SPYRAL LABS SAS, focuses its experience and leadership, as well as its efforts and highly qualified team, to permanently ensure compliance with the requirements and expectations of stakeholders and improve their satisfaction by obtaining mutual benefits, through the provision of services and supply of products in the field of Information Security Technologies, and understanding the importance of proper management of information for organizations, its Information Security Management System is based to identify, treat risks and preserve the basic components of security, applied to the information of stakeholders, such as: confidentiality, integrity and availability, through the implementation of controls and monitoring mechanisms that ensure compliance with applicable legal, regulatory, contractual and organizational requirements for all personnel.
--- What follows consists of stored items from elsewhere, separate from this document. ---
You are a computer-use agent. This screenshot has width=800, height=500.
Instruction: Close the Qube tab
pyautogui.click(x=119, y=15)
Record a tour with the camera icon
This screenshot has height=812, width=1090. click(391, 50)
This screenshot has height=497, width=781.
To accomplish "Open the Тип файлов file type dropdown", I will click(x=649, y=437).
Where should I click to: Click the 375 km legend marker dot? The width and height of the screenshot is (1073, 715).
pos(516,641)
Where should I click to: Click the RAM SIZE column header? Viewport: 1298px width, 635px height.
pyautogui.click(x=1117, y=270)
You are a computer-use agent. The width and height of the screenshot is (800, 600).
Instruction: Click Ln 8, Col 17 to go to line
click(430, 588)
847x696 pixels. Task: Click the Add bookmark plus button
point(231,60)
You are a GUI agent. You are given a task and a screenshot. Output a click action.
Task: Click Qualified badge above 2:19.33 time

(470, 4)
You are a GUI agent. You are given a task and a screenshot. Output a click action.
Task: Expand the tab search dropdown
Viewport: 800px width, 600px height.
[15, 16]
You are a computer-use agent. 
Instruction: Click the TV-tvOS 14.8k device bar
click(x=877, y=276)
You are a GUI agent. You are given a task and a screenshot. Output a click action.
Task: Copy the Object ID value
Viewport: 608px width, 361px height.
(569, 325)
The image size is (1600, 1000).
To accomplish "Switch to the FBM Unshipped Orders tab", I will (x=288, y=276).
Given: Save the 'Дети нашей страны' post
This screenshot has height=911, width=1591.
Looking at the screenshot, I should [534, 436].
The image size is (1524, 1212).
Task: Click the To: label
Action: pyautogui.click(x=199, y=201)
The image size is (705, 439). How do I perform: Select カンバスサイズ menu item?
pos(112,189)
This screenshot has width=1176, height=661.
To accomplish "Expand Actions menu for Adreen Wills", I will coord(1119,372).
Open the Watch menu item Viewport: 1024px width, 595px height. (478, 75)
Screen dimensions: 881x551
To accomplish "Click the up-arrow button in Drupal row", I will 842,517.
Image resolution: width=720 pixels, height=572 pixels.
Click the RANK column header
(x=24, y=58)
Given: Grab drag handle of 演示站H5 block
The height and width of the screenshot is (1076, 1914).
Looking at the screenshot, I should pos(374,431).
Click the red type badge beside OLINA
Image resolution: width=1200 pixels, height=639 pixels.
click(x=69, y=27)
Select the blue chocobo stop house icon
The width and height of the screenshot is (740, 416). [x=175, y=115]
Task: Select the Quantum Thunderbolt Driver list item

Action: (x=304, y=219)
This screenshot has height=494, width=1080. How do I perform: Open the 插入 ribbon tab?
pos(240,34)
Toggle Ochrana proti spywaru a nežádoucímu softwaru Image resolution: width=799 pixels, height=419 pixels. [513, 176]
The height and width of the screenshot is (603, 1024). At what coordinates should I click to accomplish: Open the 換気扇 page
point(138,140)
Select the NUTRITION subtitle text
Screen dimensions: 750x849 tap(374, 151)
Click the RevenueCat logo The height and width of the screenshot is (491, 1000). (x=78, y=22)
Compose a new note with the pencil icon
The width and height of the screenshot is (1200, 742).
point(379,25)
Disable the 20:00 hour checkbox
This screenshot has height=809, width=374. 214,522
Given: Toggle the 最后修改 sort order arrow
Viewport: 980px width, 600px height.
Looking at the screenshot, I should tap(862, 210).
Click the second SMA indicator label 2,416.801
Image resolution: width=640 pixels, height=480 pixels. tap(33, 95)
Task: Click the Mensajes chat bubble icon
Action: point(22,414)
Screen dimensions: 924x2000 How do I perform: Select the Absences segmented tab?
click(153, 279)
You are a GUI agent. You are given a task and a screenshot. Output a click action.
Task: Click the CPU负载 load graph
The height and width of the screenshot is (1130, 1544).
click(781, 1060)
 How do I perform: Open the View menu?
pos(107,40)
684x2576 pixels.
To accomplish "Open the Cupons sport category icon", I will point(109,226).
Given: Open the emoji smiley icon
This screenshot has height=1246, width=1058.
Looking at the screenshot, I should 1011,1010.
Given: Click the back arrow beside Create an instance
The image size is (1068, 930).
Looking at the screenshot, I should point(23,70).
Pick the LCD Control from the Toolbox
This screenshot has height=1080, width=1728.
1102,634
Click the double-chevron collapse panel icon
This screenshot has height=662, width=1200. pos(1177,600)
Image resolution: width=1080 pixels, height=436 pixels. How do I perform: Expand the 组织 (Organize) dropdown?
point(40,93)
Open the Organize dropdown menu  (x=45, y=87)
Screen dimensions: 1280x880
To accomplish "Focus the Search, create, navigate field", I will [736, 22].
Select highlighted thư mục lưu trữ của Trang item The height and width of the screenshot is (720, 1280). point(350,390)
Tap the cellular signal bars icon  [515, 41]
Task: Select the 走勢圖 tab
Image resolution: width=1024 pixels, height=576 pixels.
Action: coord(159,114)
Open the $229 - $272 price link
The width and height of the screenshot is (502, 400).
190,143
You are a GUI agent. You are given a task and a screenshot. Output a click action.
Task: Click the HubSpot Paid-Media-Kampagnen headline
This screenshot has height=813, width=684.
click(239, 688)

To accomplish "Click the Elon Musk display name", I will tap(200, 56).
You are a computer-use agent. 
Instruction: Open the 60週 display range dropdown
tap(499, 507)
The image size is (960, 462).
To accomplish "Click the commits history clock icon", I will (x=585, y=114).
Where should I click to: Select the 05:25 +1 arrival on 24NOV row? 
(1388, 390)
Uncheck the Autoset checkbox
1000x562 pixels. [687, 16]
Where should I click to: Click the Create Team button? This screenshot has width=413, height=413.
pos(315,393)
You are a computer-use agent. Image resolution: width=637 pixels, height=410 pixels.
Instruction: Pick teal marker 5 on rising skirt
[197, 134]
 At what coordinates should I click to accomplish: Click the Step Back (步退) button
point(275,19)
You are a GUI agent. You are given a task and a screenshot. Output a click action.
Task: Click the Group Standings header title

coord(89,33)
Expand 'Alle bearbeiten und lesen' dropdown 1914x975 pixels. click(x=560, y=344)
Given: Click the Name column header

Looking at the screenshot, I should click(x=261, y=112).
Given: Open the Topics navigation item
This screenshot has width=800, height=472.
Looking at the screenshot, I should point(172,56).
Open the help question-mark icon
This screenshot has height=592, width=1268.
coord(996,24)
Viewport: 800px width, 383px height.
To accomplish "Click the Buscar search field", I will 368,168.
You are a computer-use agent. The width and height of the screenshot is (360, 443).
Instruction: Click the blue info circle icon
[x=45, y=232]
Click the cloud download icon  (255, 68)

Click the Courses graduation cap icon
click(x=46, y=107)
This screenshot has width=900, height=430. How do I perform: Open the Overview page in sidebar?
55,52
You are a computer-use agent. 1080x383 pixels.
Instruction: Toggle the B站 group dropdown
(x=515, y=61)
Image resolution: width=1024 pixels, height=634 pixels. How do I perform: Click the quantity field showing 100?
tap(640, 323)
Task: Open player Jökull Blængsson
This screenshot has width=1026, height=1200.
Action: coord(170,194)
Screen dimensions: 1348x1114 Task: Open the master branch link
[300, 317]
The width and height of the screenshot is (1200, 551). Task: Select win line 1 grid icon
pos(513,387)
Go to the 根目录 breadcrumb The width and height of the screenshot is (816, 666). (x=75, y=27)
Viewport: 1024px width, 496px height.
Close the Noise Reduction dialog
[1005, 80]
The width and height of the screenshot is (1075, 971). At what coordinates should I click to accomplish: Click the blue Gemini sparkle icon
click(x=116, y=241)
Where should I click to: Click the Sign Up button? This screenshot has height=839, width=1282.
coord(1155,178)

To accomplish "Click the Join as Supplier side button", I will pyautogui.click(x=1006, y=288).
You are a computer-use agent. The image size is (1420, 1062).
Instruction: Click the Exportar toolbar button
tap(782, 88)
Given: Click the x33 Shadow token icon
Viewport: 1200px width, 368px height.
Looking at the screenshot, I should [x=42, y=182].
As part of the commitment to the Information Security Management System, SPYRAL LABS SAS allocates the necessary resources and promotes training, awareness and generation of culture within the organization for continuous improvement.

The general objectives for the Information Security Management System in SPYRAL LABS SAS are as follows:

1. Ensure appropriate levels of integrity, availability and confidentiality of information owned and/or managed by SPYRAL LABS SAS, users, customers, suppliers and other entities and persons related to the company.
2. Establish and periodically review policies, standards and continuous improvement plans.
3. Ensure continuous improvement in the implementation, maintenance or improvement of controls to protect information against new threats.
4. Develop training and awareness activities as an integral part of corporate governance.
5. To ensure compliance with applicable legal requirements.

This GENERAL INFORMATION SECURITY AND CYBER SECURITY POLICY is included within the corporate strategy to maintain Information Security and regulatory compliance by SPYRAL LABS SAS, establishing the essential principles and bases in the safe use of information systems and telecommunications. This policy has been approved by the company’s management in September 2021.